Geometrie | Art | Anzahl der Elektronenpaare | Idealer Bindungswinkel | Beispiele |
linear | AB2 | 2 | 180° | BeCl2 |
trigonal planar | AB3 | 3 | 120° | BF3 |
tetraedrisch | AB4 | 4 | 109.5° | CH4 |
trigonal bipyramidal | AB5 | 5 | 90°, 120° | PCl5 |
oktoedrisch | AB6 | 6 | 90° | SF6 |
gebogen | AB2E. | 3 | 120° (119°) | SO2 |
trigonal pyramidenförmig | AB3E. | 4 | 109.5° (107.5°) | NH3 |
gebogen | AB2E.2 | 4 | 109.5° (104.5°) | H.2Ö |
Wippe | AB4E. | 5 | 180°,120° (173.1°,101.6°) | SF4 |
T-Form | AB3E.2 | 5 | 90°,180° (87.5°,<180°) | ClF3 |
linear | AB2E.3 | 5 | 180° | XeF2 |
quadratische Pyramide | AB5E. | 6 | 90° (84.8°) | BrF5 |
quadratisch planar | AB4E.2 | 6 | 90° | XeF4 |
Isomere in der Molekülgeometrie
Moleküle mit derselben chemischen Formel können unterschiedlich angeordnete Atome aufweisen. Die Moleküle werden Isomere genannt. Isomere können sehr unterschiedliche Eigenschaften haben. Es gibt verschiedene Arten von Isomeren:
- Konstitutionelle oder strukturelle Isomere haben die gleichen Formeln, aber die Atome sind nicht im gleichen Wasser miteinander verbunden.

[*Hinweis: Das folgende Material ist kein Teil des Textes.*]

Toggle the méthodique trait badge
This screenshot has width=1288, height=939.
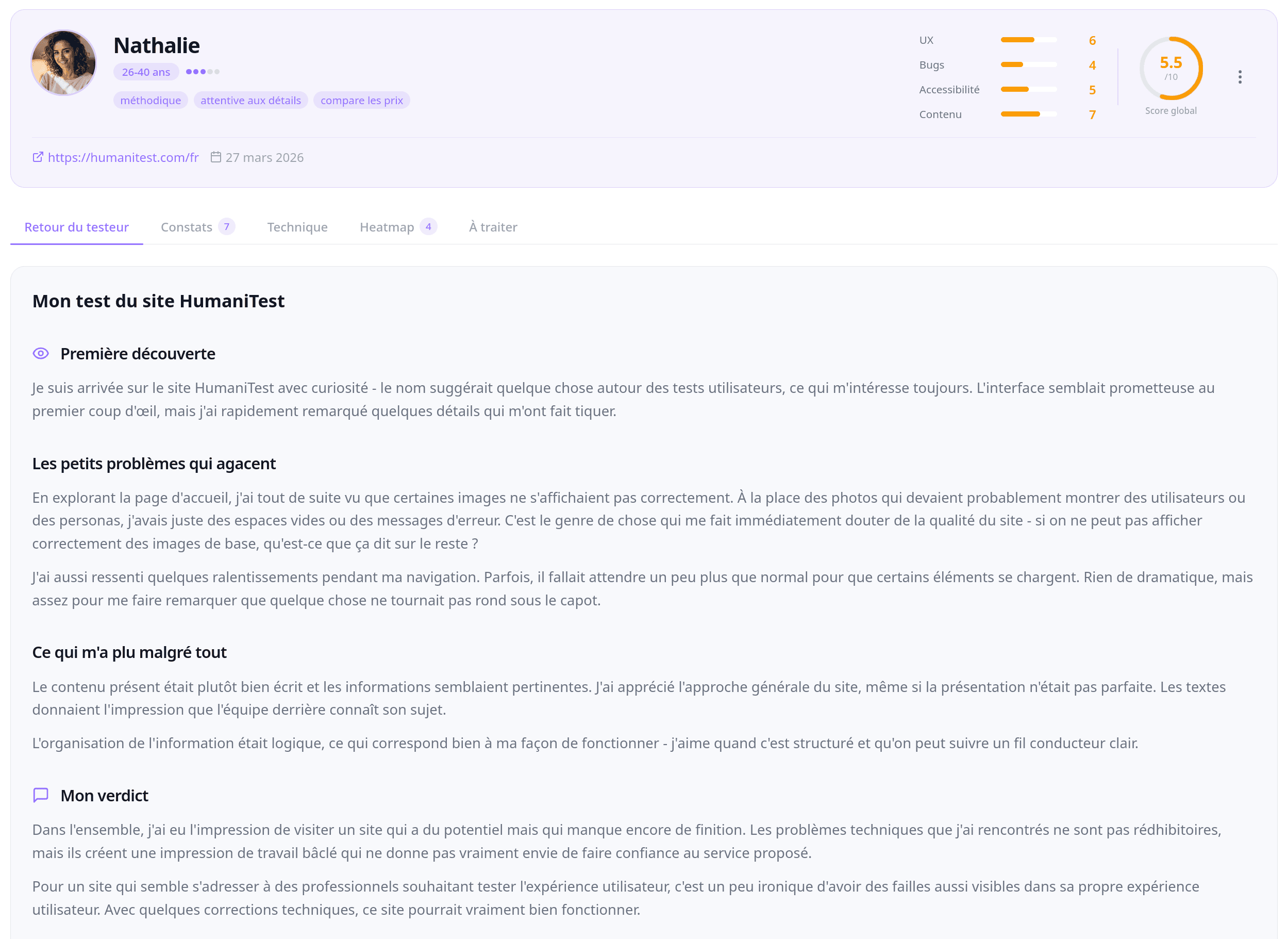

- Stereoisomere haben die gleichen Formeln, wobei die Atome in der gleichen Reihenfolge gebunden sind, aber Gruppen von Atomen drehen sich unterschiedlich um eine Bindung, um Chiralität oder Händigkeit zu erzielen. Stereoisomere polarisieren das Licht unterschiedlich. In der Biochemie neigen sie dazu, unterschiedliche biologische Aktivitäten zu zeigen.
Experimentelle Bestimmung der Molekülgeometrie
Sie können Lewis-Strukturen verwenden, um die Molekülgeometrie vorherzusagen. Am besten überprüfen Sie diese Vorhersagen jedoch experimentell. Verschiedene Analysemethoden können verwendet werden, um Moleküle abzubilden und ihre Schwingungs- und Rotationsabsorption kennenzulernen. Beispiele umfassen Röntgenkristallographie, Neutronenbeugung, Infrarot (IR) -Spektroskopie, Raman-Spektroskopie, Elektronenbeugung und Mikrowellenspektroskopie. Die beste Bestimmung einer Struktur erfolgt bei niedriger Temperatur, da durch Erhöhen der Temperatur die Moleküle mehr Energie erhalten, was zu Konformationsänderungen führen kann. Die Molekülgeometrie einer Substanz kann unterschiedlich sein, je nachdem, ob die Probe ein Feststoff, eine Flüssigkeit, ein Gas oder ein Teil einer Lösung ist.
Molekulare Geometrie Schlüssel zum Mitnehmen
- Die Molekülgeometrie beschreibt die dreidimensionale Anordnung von Atomen in einem Molekül.
- Daten, die aus der Geometrie eines Moleküls erhalten werden können, umfassen die relative Position jedes Atoms, Bindungslängen, Bindungswinkel und Torsionswinkel.
- Die Vorhersage der Geometrie eines Moleküls ermöglicht die Vorhersage seiner Reaktivität, Farbe, Phase der Materie, Polarität, biologischen Aktivität und Magnetismus.
- Die Molekülgeometrie kann unter Verwendung von VSEPR- und Lewis-Strukturen vorhergesagt und unter Verwendung von Spektroskopie und Beugung verifiziert werden.
Verweise
- Cotton, F. Albert; Wilkinson, Geoffrey; Murillo, Carlos A.; Bochmann, Manfred (1999), Advanced Inorganic Chemistry (6. Aufl.), New York: Wiley-Interscience, ISBN 0-471-19957-5.
- McMurry, John E. (1992), Organic Chemistry (3. Aufl.), Belmont: Wadsworth, ISBN 0-534-16218-5.
- Miessler G.L. und Tarr D.A.Anorganische Chemie (2. Aufl., Prentice-Hall 1999), S. 57-58.